Eles também avaliaram se o estresse fisiológico no momento da morte teria efeito sobre a expressão gênica e levaram em conta esse potencial fator de confusão.
Os pesquisadores analisaram o tecido cerebral de 55 doadores sem histórico de doença psiquiátrica ou neurológica e 34 pacientes com transtorno depressivo maior. Usando técnicas especializadas chamadas microarray de DNA, eles mediram a expressão de genes que se acredita estarem associados à regulação dos ritmos circadianos em diferentes áreas do cérebro.
Eles usaram o grupo de controle para construir uma imagem detalhada da expressão do gene circadiano no tecido cerebral e compararam os resultados com os encontrados no cérebro de pessoas com MDD. Eles também usaram a ascensão e queda dos 100 principais genes "cíclicos" em 60 dos doadores para prever o tempo de morte em todos os outros, casos e controles.
Quais foram os resultados básicos?
No tecido cerebral de doadores sem transtorno depressivo maior, eles descobriram que a atividade dos genes "circadianos" em determinados momentos do dia e da noite era consistente com os dados derivados de outros mamíferos diurnos (ativos durante o dia). Mais de 100 genes mostraram "padrões cíclicos consistentes" em seis regiões do cérebro.
No entanto, no cérebro de pacientes com MDD, a expressão de padrões cíclicos era muito mais fraca e mais perturbada, com o padrão diário de atividade gênica dos pacientes frequentemente parecendo um padrão noturno.
Eles descobriram que as previsões do tempo da morte eram mais precisas entre os controles do que naqueles com MDD.
Como os pesquisadores interpretaram os resultados?
Os pesquisadores dizem que os resultados fornecem evidências convincentes de que há uma "ascensão e queda rítmica" na atividade de centenas de genes no cérebro humano associados à regulação do ciclo dia / noite. Há também evidências de que a atividade dos genes associados aos ritmos circadianos é anormal em pessoas com TDM.

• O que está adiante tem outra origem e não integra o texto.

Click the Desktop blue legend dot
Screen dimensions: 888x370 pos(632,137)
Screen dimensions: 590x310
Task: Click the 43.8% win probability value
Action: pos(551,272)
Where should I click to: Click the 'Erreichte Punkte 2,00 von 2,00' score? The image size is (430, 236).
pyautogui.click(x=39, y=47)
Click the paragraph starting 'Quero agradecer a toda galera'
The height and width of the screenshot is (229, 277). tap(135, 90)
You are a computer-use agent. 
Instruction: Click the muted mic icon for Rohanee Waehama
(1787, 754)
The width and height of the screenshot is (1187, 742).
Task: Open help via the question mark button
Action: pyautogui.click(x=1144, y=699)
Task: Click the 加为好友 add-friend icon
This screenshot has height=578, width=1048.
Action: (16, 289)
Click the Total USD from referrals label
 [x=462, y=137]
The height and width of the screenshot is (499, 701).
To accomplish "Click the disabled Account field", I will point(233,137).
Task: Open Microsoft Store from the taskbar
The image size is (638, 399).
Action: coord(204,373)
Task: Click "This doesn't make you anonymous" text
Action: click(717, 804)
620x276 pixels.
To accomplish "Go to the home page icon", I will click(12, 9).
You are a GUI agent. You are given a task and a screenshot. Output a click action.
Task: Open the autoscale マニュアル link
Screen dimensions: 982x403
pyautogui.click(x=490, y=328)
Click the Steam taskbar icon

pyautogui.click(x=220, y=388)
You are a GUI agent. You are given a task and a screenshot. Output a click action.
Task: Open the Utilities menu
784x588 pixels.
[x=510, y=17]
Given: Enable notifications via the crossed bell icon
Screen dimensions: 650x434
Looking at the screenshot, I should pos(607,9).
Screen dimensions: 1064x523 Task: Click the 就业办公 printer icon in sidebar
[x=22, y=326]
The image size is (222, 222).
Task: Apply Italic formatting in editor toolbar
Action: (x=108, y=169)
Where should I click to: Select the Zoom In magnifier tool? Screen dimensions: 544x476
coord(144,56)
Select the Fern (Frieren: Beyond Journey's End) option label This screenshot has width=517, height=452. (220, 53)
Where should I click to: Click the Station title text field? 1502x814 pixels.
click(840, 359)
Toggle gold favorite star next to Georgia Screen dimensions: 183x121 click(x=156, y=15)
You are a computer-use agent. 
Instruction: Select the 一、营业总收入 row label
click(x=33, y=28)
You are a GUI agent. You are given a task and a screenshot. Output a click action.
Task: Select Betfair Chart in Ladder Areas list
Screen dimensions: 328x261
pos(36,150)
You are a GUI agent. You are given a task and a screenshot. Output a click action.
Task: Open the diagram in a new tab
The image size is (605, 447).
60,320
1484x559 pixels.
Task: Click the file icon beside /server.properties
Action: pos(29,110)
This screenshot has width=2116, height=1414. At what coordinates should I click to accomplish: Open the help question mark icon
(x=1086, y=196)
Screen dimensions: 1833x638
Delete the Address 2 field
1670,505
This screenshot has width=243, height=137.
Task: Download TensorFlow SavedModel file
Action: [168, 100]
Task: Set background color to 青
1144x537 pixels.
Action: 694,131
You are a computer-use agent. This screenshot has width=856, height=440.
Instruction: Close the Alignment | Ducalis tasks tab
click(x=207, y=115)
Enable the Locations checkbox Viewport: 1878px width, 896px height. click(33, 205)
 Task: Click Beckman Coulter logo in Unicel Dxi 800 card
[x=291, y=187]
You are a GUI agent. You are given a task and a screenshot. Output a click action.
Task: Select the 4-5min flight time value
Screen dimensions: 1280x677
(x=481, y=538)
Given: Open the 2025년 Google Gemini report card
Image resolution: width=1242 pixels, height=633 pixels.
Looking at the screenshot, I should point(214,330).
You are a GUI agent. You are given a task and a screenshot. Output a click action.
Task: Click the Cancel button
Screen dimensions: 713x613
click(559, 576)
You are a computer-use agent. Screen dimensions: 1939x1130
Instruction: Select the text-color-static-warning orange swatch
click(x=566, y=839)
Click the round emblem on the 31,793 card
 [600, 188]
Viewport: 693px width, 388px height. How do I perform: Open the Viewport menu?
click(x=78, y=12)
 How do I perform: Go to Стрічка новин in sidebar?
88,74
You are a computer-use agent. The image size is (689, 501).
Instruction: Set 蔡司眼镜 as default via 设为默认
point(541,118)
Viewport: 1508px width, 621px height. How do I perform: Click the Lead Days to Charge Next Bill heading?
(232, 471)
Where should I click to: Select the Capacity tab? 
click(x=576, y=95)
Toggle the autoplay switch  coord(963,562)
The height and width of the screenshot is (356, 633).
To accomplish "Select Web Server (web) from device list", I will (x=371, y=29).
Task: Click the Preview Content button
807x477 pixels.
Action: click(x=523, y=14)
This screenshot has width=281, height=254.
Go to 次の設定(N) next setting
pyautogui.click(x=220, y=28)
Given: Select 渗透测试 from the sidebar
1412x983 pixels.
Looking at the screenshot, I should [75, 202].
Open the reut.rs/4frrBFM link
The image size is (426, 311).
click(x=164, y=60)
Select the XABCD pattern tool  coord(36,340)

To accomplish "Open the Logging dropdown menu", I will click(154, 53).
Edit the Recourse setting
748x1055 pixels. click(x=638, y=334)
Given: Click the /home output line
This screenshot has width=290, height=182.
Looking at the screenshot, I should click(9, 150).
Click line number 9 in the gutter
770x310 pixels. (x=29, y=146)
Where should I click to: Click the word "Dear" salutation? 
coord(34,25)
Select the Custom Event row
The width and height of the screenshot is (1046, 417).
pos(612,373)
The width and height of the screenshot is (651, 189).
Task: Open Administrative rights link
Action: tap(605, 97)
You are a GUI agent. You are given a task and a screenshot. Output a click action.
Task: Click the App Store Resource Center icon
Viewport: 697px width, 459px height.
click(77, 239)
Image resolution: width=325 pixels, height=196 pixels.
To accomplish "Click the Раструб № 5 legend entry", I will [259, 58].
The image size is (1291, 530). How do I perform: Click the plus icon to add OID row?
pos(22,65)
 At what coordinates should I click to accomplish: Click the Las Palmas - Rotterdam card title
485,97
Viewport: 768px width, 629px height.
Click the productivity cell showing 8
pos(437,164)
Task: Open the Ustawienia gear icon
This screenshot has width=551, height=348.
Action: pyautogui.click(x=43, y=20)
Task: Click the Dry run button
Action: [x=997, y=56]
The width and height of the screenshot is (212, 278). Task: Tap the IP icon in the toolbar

O estudo identifica centenas de genes no cérebro humano que provavelmente estão envolvidos no ciclo sono / vigília. Os pesquisadores concluem que os ritmos diários desses genes são "profundamente desregulados" no MDD. Eles dizem que os resultados abrem caminho para a identificação de novos biomarcadores e tratamentos para transtornos do humor.
Conclusão
Este estudo é interessante, mas, no momento, tem pouca influência em nossa compreensão e tratamento da depressão. Isso pode levar a novas idéias e tratamentos no futuro, mas não há garantia de que esse será o caso.
Além disso, como apontam os autores, a atividade gênica pode resultar de muitos fatores, incluindo histórico de doenças e medicamentos. Em particular, deve-se salientar que:
- os pesquisadores confiaram em apenas 55 pacientes para criar uma imagem "normal" da expressão genética associada ao ciclo sono / vigília
- não está claro se todos os pacientes do grupo MDD foram formalmente diagnosticados com MDD ou há quanto tempo tiveram depressão, e é possível que houvesse erros na classificação dos pacientes com ou sem MDD
Em conclusão, é muito cedo para dizer se as descobertas deste estudo podem ajudar na compreensão e tratamento dos principais transtornos depressivos.